Workers at Pacific Abrasives, Inc., made and exciting discovery while excavating one of the last large slag piles on Wednesday morning: an intact slag pot buried in the decades-old piles of smelter castoff. An excavator hit the solid iron structure, which is estimated to weigh around a ton and is the size of a small car.
Once some of the debris was cleared away, everyone realized what they found wasn’t mere scrap, but a critical piece of the mine’s history, said manager Dale Bryant.
“There’s a lot of scrap steel and wood in this slag, which we feel as a solid object when we did into the slag,” he said. “He (the operator) hit it and it was pretty solid. We’ve found a lot of broken pots, scrap steel and wood, but this is the first intact one we’ve found and it’s pretty cool to see this up close.”
He explained a lot of the mine’s broken and unwanted equipment was often thrown into the slag piles as garbage, with new infrastructure built on top of it. Once the mine shut down for good after the WWI, most of the mine’s equipment suffered the same fate: broken down and tossed into the piles. This causes problems for the operation, he said, as pieces rip up conveyor belts and damage digging equipment.
The slag pot was pulled out of the pile and brought to the flat ground for inspection and to everyone’s excitement, it was still intact, including the drain hole on the bottom, Bryant said. He called the Boundary Museum and Archives to see if they wanted it, which they did.
“We find pots every now and again, but never in this good a shape,” he said. “THe layer where we found it is pretty far down and mostly rock-like. Most of the sandy slag is gone, so we think they dumped this thing and continued to pour slag over it.”
Aside from logistics issues getting the slag pot to the museum grounds, president Christopher Stevenson said the recovery of the slag pot is a boon to the museum and the region’s history, adding finding intact mining equipment from this time period is extraordinary.

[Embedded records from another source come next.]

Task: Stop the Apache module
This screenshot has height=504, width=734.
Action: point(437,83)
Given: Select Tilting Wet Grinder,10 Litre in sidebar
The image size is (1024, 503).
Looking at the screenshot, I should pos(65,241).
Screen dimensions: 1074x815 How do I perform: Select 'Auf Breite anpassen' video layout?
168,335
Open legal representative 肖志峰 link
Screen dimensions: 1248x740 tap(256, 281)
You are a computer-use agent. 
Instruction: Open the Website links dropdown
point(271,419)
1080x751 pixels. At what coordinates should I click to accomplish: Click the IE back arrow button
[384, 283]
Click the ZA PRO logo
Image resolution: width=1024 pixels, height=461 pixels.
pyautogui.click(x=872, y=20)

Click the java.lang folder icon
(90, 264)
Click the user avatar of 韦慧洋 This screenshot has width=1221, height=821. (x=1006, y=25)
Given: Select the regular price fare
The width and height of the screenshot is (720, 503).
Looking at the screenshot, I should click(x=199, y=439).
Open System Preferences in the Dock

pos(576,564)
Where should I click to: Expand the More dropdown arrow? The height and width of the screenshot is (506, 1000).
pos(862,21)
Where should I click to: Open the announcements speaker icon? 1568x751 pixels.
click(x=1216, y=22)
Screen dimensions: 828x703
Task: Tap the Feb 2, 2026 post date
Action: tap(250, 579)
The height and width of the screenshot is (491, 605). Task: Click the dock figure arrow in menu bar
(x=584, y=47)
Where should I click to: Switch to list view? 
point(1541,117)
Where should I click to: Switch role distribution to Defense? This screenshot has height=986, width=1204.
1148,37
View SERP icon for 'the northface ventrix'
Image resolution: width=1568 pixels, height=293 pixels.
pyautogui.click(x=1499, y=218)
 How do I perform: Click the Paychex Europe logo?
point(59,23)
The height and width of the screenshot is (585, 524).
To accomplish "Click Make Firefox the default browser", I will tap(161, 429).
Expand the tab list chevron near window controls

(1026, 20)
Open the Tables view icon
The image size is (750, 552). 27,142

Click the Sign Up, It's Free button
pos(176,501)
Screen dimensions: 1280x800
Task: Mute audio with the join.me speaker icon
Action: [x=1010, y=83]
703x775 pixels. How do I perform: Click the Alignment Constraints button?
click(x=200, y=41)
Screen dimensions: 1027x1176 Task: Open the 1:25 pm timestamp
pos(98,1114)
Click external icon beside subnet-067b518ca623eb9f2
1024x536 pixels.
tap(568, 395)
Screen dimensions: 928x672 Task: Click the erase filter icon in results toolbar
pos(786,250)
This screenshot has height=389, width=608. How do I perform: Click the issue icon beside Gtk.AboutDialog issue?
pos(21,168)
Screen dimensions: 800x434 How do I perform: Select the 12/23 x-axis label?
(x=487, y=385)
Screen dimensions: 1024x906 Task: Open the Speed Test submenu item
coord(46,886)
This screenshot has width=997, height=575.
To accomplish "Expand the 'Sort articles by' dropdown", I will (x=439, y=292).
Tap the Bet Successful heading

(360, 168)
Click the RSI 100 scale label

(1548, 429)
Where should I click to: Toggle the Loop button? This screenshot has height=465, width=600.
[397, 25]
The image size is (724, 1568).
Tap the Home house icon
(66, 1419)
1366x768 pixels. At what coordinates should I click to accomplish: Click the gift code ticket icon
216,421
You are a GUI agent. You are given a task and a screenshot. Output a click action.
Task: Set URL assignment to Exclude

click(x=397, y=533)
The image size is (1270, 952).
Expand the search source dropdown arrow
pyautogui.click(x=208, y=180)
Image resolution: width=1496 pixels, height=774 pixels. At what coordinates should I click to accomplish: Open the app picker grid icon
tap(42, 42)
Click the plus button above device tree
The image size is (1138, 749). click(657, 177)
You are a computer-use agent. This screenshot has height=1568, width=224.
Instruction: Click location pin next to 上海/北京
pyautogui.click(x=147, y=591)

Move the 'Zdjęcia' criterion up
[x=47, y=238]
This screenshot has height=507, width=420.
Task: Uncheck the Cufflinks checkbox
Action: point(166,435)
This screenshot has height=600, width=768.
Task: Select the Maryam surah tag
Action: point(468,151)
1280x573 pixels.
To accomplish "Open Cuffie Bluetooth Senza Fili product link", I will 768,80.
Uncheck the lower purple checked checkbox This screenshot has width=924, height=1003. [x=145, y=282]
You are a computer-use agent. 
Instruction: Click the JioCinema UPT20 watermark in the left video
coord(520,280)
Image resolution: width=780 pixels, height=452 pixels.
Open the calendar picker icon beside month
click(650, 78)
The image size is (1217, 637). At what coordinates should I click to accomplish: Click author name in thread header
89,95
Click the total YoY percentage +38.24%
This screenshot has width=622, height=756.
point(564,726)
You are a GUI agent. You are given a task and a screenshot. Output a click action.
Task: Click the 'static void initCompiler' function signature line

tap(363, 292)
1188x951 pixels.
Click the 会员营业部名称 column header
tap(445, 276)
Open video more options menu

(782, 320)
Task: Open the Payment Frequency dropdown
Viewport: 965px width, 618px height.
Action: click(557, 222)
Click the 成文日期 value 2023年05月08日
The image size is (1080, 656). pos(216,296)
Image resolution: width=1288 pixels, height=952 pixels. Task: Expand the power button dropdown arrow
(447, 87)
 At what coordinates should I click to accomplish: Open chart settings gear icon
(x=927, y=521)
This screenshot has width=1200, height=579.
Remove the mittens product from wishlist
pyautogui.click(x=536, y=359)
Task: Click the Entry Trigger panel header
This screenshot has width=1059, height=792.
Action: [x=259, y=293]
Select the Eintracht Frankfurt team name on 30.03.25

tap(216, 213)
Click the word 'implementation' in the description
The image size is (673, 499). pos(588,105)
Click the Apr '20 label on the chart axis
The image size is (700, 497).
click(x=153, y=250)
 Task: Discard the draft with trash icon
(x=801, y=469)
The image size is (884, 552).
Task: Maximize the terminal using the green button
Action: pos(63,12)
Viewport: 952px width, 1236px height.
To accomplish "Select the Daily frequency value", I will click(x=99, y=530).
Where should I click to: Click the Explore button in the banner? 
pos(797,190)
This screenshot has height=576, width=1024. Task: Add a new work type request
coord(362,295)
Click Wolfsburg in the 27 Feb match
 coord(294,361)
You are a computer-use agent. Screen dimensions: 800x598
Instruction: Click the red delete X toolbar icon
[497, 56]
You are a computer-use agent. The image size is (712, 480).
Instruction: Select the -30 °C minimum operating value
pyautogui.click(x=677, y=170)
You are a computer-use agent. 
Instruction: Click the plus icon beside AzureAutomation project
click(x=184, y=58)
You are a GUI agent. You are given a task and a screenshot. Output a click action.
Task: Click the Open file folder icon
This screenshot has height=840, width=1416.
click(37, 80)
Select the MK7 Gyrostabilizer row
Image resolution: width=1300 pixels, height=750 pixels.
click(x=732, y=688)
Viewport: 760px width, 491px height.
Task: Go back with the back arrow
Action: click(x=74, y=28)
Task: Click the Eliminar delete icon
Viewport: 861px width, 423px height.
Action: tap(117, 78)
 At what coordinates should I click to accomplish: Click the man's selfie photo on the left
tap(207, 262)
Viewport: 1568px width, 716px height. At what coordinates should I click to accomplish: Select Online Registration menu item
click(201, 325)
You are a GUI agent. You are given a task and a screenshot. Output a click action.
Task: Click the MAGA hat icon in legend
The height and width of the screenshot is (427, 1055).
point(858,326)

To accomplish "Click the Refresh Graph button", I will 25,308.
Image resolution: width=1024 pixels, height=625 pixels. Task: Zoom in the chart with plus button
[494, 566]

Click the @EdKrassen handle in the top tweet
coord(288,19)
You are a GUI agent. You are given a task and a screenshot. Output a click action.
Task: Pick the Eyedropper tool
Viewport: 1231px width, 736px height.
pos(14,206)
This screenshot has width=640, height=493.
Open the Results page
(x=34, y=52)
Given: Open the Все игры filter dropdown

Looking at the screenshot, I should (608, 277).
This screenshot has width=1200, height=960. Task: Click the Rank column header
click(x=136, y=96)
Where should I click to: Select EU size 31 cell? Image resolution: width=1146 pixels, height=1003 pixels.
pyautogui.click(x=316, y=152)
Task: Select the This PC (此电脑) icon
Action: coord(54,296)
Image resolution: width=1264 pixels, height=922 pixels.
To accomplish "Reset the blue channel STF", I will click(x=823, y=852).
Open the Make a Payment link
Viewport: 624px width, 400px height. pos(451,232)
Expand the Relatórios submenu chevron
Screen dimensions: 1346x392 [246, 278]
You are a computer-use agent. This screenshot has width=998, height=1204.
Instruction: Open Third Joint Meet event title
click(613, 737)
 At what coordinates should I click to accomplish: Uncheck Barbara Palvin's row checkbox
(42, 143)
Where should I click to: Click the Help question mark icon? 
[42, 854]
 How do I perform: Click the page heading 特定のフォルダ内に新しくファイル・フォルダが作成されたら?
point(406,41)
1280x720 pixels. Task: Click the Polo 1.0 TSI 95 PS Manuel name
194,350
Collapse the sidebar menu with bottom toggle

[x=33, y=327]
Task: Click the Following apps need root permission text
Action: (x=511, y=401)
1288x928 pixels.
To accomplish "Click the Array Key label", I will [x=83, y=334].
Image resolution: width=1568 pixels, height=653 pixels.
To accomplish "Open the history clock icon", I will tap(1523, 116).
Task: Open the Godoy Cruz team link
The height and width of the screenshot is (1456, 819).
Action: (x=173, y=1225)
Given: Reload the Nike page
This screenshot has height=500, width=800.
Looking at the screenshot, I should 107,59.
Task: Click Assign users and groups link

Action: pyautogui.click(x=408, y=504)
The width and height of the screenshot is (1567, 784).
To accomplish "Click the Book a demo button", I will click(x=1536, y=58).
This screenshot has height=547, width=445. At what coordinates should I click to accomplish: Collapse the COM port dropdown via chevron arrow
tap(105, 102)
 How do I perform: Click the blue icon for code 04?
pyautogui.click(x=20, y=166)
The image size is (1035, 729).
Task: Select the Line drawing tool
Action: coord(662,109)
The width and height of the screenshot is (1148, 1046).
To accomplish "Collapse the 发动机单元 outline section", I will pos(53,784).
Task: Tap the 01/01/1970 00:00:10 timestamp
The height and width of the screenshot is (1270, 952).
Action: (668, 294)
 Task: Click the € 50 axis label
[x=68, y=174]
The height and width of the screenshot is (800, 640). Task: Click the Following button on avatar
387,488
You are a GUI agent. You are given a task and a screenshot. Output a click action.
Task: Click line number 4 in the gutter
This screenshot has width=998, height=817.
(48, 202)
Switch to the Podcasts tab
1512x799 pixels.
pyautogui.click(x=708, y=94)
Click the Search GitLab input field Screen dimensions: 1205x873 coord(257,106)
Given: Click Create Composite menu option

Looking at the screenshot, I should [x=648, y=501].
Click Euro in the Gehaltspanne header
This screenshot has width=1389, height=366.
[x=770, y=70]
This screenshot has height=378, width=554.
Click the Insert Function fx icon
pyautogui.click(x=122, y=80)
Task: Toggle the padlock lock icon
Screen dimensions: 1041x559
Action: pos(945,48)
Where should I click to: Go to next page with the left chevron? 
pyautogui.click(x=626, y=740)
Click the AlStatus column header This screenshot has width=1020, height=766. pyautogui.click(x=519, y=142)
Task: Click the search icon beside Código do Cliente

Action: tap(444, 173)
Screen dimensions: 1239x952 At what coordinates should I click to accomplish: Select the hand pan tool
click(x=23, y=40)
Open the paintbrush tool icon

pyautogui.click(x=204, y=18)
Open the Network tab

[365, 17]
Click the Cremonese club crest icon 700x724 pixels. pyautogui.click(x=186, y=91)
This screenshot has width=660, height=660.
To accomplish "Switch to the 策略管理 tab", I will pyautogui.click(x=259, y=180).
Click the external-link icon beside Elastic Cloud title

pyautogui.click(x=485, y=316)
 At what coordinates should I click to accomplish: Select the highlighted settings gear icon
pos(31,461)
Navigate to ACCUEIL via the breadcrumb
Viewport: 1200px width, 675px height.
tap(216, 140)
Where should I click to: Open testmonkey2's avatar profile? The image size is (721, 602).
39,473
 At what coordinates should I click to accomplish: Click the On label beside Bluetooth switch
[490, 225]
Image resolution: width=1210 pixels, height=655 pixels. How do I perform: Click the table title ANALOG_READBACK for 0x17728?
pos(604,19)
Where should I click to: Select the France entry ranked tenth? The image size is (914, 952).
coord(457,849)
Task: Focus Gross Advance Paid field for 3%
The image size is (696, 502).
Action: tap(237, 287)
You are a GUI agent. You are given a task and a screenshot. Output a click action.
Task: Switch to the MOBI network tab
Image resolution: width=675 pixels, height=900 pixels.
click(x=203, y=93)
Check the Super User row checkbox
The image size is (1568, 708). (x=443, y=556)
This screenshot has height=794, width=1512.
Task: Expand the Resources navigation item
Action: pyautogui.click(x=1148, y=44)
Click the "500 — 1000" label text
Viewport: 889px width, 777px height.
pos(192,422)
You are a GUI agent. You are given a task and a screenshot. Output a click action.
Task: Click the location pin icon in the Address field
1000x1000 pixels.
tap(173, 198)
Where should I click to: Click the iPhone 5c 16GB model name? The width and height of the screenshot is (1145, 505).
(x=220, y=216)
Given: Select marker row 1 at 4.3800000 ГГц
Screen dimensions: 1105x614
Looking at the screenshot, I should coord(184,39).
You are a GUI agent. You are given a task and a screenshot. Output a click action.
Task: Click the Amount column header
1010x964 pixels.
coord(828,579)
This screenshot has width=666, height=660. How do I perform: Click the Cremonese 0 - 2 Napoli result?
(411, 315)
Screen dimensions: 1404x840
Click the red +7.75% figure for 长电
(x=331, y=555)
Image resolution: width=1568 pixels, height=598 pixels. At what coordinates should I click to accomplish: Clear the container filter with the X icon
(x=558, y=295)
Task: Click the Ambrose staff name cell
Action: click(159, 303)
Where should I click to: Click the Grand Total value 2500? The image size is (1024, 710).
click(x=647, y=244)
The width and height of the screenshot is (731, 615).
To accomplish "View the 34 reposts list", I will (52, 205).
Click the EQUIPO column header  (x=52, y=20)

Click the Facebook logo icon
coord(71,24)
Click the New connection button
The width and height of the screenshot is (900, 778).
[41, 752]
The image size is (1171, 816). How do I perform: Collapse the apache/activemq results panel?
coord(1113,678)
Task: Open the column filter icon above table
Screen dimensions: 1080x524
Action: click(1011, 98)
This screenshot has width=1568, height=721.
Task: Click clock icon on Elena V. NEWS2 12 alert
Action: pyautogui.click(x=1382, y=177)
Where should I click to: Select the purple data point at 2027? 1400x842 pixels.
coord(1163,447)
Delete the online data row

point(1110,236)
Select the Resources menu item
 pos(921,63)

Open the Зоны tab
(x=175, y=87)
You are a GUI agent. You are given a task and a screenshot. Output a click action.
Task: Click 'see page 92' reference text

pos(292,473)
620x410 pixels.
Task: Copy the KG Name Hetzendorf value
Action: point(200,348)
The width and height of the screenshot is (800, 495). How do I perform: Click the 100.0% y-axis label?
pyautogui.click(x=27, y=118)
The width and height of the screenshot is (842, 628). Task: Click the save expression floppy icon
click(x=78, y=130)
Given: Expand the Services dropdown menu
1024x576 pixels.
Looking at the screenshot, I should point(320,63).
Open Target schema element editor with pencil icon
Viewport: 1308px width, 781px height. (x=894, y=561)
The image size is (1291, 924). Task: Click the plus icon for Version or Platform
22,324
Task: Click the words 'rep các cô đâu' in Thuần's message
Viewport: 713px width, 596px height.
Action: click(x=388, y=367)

“There is so little left from this enterprise, the most important operation that has existed in the Boundary,” he said. “It was the second-largest smelter in the Empire and by far the biggest in B.C., with two railways coming in and out of here. Artifacts from it are irreplaceable and we don’t have any. They are so rare, that an opportunity to take care of something from it and showcase it is one we are happy to take on.”
Danial Koochin, director of the museum, pointed out the museum doesn’t have any artifacts or equipment from the smelter, so getting a slag pot is “an outstanding find.” The closest the museum has is a tabletop-sized scale model of what the smelter layout looked like.
“This is great because there are a lot of people that don’t know we had one of the largest smelting operations in the British Empire at the time, and this is one of the main pieces of the smelter,” he said.
Slag is material used to capture waste in metal mining. A slag pot collects this waste, where it is often transported by rail or crane and dumped into piles where it cools and becomes a solid, glass or metal-like material. This material is often repurposed for other uses like rail bed construction, roofing material and abrasive blasting material.
Pacific Abrasives, Inc., has been collecting this material for decades from the old Granby Mine site to repurpose and sell to customers who use it to clean ship hulls and for non-slip surfaces, Bryant explained.